Wednesday, February 26, 2014

If you want to tell me how sincere your faith is...

If you want to tell me how sincere your faith is.....How devout your faith is....How deeply you believe...

Then tell me how you love.

How you reach out.

How people feel welcomed and safe with you.

How compassionate you are.

How you champion the rights of the vulnerable.

How you make time for the lonely.

How madly in love you are with the God who is madly in love with you.

Then I shall listen. And we shall talk, and share, and rejoice.

God bless you.

Flimsy or firm ground?

If your positions on issues, faith, whatever, are so fragile that you must prop them up by attacking others, or by taking from them what you demand for yourself, then you stand on flimsy ground indeed.

Being confident in yourself, of your reasoned stances on issues, faith (or non-faith as might be for others), allows you to give other people the dignity and respect you want for yourself. It lets you not feel threatened by what is different; that confidence allows you to maintain your own space in the world without diminishing the value of other people.

You then can communicate with those of different view points, learn from them, share with them, enrich them and be enriched by them. What is there to be so afraid of? Why react in fear and loathing when you can instead reach out, sure of yourself, in friendship and kindness to others?

--Beth Haynes Butler

Suffering

Personal reflections on the nature of suffering that occurred to me in the quiet of prayer today:

Suffering strips away the varnish, the polish, of who you want to appear to be. Both to others, and yourself.

Suffering forces you to shape your character, for good or ill, as well as to reveal the form of your nature which you have been crafting with each decision your entire life.

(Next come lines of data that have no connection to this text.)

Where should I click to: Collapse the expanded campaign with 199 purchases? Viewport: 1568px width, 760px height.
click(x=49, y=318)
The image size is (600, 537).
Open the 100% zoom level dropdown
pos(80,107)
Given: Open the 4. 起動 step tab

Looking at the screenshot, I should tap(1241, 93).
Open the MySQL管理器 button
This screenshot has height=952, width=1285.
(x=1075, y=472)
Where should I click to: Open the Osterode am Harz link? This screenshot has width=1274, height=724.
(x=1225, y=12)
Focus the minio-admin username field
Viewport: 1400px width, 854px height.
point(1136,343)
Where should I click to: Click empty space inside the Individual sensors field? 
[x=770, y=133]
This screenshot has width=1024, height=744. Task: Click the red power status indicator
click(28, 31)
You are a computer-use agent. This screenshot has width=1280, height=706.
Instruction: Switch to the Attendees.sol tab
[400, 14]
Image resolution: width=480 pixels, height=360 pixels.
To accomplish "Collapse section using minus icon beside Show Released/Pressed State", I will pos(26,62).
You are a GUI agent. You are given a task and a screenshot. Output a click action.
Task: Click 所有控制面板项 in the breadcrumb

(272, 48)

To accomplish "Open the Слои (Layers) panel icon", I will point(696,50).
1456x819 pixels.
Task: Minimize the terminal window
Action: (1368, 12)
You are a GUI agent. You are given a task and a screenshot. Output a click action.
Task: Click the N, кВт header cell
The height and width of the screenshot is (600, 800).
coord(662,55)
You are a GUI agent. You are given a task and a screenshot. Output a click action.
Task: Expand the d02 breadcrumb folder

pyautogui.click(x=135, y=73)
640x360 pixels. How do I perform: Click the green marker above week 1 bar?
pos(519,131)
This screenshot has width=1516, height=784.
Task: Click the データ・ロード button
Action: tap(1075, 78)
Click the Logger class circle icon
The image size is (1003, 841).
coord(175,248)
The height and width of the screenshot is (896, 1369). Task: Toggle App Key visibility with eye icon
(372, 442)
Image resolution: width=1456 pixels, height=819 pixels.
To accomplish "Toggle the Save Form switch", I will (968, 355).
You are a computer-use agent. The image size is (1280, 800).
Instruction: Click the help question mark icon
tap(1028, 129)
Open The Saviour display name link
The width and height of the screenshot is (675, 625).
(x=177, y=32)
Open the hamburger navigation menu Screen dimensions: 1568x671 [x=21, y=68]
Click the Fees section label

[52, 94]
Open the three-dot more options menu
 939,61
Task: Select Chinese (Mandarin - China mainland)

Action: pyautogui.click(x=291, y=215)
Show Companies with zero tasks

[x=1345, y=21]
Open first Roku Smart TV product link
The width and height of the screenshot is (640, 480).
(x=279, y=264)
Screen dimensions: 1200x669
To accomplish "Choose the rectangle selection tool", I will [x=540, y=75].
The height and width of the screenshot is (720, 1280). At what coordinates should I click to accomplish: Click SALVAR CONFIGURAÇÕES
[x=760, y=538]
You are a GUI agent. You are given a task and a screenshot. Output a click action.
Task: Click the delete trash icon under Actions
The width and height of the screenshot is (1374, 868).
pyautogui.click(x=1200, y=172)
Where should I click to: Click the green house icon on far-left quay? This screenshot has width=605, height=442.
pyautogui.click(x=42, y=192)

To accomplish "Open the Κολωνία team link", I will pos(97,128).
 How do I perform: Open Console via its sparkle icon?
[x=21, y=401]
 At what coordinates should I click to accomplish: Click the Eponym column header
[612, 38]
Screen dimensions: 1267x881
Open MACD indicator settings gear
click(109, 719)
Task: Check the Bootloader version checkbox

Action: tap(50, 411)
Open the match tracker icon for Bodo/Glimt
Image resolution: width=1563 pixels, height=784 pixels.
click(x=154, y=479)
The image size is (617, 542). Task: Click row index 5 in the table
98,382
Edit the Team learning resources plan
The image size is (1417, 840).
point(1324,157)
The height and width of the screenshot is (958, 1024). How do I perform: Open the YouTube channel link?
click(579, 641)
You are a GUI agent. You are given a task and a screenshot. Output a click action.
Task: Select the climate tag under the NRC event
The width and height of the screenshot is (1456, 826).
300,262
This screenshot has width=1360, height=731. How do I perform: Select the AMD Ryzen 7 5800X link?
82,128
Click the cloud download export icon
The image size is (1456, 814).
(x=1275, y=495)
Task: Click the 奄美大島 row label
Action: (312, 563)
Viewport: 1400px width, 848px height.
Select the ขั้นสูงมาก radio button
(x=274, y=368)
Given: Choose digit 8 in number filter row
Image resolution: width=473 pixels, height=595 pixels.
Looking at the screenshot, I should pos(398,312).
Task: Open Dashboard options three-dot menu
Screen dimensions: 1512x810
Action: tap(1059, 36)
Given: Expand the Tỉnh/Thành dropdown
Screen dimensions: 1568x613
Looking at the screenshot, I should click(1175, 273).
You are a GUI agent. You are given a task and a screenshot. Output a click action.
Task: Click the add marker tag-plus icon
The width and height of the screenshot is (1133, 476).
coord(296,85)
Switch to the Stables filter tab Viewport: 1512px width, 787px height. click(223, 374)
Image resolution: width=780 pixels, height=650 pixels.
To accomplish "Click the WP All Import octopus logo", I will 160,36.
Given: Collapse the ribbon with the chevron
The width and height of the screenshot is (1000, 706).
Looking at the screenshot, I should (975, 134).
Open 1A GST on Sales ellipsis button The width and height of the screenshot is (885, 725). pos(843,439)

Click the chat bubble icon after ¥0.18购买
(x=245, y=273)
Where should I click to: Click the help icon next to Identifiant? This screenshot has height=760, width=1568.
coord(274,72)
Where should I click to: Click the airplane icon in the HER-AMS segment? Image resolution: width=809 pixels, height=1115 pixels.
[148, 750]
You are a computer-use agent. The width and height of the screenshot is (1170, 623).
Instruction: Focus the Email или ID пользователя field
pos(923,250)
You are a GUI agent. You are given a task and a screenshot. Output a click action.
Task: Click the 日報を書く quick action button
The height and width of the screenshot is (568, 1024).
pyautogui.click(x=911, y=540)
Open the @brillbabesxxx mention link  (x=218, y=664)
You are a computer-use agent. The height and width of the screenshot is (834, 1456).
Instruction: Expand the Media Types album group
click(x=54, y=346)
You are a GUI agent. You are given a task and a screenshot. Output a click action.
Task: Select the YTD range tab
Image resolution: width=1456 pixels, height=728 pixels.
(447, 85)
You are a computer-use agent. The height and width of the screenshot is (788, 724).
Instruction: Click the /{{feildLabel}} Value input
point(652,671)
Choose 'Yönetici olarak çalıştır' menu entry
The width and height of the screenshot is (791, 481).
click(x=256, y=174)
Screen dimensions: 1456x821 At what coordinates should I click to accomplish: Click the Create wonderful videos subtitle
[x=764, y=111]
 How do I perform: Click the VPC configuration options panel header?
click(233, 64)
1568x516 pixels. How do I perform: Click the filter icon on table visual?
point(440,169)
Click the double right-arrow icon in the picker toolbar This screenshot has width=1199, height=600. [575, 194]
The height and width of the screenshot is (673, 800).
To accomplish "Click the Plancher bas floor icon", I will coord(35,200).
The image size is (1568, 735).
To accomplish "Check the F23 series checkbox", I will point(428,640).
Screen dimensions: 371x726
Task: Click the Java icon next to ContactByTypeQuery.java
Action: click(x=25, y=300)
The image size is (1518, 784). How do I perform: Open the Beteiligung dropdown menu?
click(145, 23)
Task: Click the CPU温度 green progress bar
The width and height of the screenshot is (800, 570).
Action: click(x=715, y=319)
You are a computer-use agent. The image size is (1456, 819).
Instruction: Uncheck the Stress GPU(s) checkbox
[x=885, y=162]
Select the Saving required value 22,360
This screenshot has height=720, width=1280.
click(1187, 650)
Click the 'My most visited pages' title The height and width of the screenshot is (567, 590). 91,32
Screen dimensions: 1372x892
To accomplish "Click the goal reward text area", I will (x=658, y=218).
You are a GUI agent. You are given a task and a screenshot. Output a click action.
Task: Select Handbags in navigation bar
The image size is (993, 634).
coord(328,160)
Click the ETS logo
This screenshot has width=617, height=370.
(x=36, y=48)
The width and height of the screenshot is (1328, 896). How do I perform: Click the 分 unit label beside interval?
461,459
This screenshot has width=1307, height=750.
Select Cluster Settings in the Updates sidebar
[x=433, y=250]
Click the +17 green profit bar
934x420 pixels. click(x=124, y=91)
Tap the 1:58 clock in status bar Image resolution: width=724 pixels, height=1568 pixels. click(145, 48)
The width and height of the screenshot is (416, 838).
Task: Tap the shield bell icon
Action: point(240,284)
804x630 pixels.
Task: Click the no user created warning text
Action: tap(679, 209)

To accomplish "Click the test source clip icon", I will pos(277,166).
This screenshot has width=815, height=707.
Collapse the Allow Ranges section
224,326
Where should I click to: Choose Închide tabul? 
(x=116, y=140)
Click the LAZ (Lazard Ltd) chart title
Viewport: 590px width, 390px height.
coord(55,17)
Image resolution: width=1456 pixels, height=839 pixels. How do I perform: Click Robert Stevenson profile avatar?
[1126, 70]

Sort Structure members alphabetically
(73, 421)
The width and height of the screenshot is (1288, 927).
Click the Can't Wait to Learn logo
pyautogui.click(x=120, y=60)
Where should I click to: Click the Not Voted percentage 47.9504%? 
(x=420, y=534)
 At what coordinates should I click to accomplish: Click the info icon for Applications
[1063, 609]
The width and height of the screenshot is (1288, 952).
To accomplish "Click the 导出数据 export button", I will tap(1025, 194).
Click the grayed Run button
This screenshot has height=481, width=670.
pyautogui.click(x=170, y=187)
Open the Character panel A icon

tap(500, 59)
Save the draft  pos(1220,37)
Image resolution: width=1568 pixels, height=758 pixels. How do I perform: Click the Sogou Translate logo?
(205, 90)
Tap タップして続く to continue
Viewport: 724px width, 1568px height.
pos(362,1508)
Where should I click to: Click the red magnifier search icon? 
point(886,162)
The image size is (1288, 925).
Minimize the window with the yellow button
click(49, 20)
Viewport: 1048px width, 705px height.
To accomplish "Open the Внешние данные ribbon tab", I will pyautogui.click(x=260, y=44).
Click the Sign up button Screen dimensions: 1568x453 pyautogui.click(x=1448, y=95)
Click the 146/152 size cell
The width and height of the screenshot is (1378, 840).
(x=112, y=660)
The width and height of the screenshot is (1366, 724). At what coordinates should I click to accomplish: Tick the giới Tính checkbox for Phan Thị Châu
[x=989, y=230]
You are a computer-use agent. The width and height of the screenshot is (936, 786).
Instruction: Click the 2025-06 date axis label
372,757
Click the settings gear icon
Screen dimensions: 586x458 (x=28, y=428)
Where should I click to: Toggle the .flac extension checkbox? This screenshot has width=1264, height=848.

Suffering shows what your foundational bedrock is; how strong or weak the beliefs you have clung to really are to you. It makes you sort your priorities and relationships-- suffering means your soul has to face itself, what it values and believes. Suffering asks if you can look into the mirror of yourself, and will you be hearkened or sorrowed by what you find?

True suffering will not leave you unchanged; the crux becomes how you will use that suffering. Will you let God use it to refine and purify aspects of your character? Will you use the lessons that suffering has taught you, to reach out in compassion to others? Will you use that suffering to strengthen your foundation, or in bitterness use it to chip away all that you stand upon?

One must decide, sometimes by sheer force of will, to use one's suffering as a tool. A tool to improve one's dependence upon God. A tool to make one's relationships more meaningful. A tool with which to minister to others. A tool that will help one improve their foundation and character.

Otherwise, suffering will lead to bitterness. And that does neither the suffering person nor anyone else any benefit.

--Beth Haynes Butler 

Compassion

A truth and way of looking at situations and people that was given to me in prayer last night:

Compassion is taking someone else's burden into your heart.

--Beth Haynes Butler 

"Bless Thou, O God, the dwelling,

"Bless Thou, O God, the dwelling,
And each who rests herein this night;
Bless Thou, O God, my dear ones
In every place wherein they sleep;
In the night that is to-night,
And every single night ;
In the day that is to-day,
And every single day."

(traditional Hebridean prayer from the Carmina Gadelica)

Faith in God with purity of heart; simplicity of life with religion; generosity with love.

Faith in God with purity of heart; simplicity of life with religion; generosity with love.

--Ita, who died in about 570, was abbess of a women’s community in Killeedy, County Limerick in Ireland.

I'm not going to be that Pharisee.

Now, you can personally and religiously believe what you like, but you don't have the right to kill, harm and deprive someone of freedom for living a life different than yours, as long as they are not out hurting someone else. No one is telling you what to believe or not to believe (although I don't think you understand the Gospel in the way I understand the Gospel at all), but to kill someone because they live a different lifestyle than you? Imprison them? Deny them basic, human rights that everyone should be entitled to?

Are you so insecure in yourself and your beliefs? Do you hate so much? Are you so afraid? Are you so small souled and hard of heart?

My faith in God does not make me fear, hate or discriminate against people who believe differently than I do, who have a different sexual orientation, different political views, or world views. My faith in God is strong enough, secure enough and large enough that I can do what Jesus told me to do: seek out the lonely, hurting, broken, outcast and vulnerable (no matter what caste, fringe group, minority, gender, etc they belong to) and love them. I don't agree with every aspect of any one friend; because we're all different and hold different views on a vast amount of things.

But being different than they doesn't mean I have to fear, hate or discriminate against them. I'm not going to be that Pharisee.